Judges are people too, so it’s no surprise they need to let off steam occasionally, especially when they feel like one party is a bit over the top. Said Greg: “There are many bogus copyright claims filed where the claimant clearly demonstrates a lack of understanding of copyright law. Judges sometimes use colorful language in the hope that it will dissuade the filing of such claims.”
Take the case of the estate of Arthur Conan Doyle, in its quest to protect the copyrights of the Sherlock Holmes stories a tad beyond their statutory limits. Author Leslie Klinger wanted to publish an anthology of new Sherlock stories under the assumption that the renowned detective was in the public domain, but was taken to court by the estate, which insisted Klinger pay a $5,000 licensing fee. Klinger objected since most of the stories are in the public domain, but the estate claimed the character was under copyright until the last of the stories lost protection.

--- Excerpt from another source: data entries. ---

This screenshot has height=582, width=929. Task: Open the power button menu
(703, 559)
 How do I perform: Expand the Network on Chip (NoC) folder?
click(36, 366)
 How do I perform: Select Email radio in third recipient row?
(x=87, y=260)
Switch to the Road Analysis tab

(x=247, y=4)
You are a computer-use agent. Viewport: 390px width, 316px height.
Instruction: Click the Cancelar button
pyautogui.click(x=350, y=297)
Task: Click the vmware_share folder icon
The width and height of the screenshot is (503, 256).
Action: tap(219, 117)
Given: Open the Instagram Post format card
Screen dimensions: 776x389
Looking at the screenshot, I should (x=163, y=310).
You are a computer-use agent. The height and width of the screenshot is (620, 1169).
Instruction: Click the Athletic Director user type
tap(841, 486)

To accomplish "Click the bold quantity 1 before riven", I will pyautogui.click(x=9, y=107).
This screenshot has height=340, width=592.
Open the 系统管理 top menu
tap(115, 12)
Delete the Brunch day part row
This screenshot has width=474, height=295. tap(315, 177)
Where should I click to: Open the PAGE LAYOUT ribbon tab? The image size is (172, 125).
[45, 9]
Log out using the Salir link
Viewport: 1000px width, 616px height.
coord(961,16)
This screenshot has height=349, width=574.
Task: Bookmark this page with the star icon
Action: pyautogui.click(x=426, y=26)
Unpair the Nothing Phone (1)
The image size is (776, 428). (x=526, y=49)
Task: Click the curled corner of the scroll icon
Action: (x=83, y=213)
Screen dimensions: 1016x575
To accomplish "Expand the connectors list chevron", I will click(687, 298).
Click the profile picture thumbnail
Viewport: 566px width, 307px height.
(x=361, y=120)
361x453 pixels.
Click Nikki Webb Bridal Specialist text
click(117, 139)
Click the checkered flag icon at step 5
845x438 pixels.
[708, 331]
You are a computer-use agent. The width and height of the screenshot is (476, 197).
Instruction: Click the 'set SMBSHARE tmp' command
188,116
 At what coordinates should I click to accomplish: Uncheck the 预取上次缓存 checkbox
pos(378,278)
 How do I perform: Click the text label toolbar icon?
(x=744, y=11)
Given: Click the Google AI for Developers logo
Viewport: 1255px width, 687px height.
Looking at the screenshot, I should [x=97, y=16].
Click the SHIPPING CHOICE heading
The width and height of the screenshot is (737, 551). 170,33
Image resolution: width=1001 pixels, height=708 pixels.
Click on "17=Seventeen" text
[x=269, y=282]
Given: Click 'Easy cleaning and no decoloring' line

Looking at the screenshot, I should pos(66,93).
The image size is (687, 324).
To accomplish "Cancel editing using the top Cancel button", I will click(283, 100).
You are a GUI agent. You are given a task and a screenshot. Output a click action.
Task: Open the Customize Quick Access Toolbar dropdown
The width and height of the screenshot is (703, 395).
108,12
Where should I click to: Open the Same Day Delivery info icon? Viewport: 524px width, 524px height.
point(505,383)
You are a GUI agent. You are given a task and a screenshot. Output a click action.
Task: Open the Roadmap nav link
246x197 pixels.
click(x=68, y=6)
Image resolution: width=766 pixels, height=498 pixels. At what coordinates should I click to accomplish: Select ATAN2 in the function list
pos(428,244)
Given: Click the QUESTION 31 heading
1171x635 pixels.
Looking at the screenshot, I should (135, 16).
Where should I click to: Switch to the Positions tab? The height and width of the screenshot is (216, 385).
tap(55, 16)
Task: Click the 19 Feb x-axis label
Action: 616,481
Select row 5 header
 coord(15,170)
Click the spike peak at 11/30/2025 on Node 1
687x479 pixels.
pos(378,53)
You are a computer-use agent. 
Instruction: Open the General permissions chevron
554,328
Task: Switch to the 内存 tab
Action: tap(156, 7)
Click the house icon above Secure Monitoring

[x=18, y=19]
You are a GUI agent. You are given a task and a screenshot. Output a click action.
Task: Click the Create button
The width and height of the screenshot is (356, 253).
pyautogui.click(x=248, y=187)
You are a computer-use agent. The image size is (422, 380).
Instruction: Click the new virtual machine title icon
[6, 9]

By the estate’s figuring, 2022 was the earliest the license fee would no longer be required for new stories featuring Holmes. Seventh Circuit Judge Richard Posner disagreed and said the estate’s claim “bordered on the quixotic” and raised the “spectre of perpetual copyright.” In his ruling, Posner wrote, “The Doyle estate’s business strategy is plain: Charge a modest license fee for which there is no legal basis, in the hope that the ‘rational’ writer or publisher asked for the fee will pay it rather than incur a greater cost . . . in challenging the legality of the demand. It’s time the estate, in its own self-interest, changed its business model.”
In similar fashion, Ninth Circuit Judge Alex Kozinski was not pleased with the rhetoric coming from both sides when Mattel sued MCA Records over the song “Barbie Girl.” Mattel claimed the song violated its copyrights and trademarks and tarnished the Barbie name with inappropriate lyrics. Kozinski ruled that the song was a legal parody. However, there remained some defamation claims made by MCA based on a Mattel employee’s use of terms like “bank robber,” “heist, “crime,” and “theft” in describing the actions of the record company.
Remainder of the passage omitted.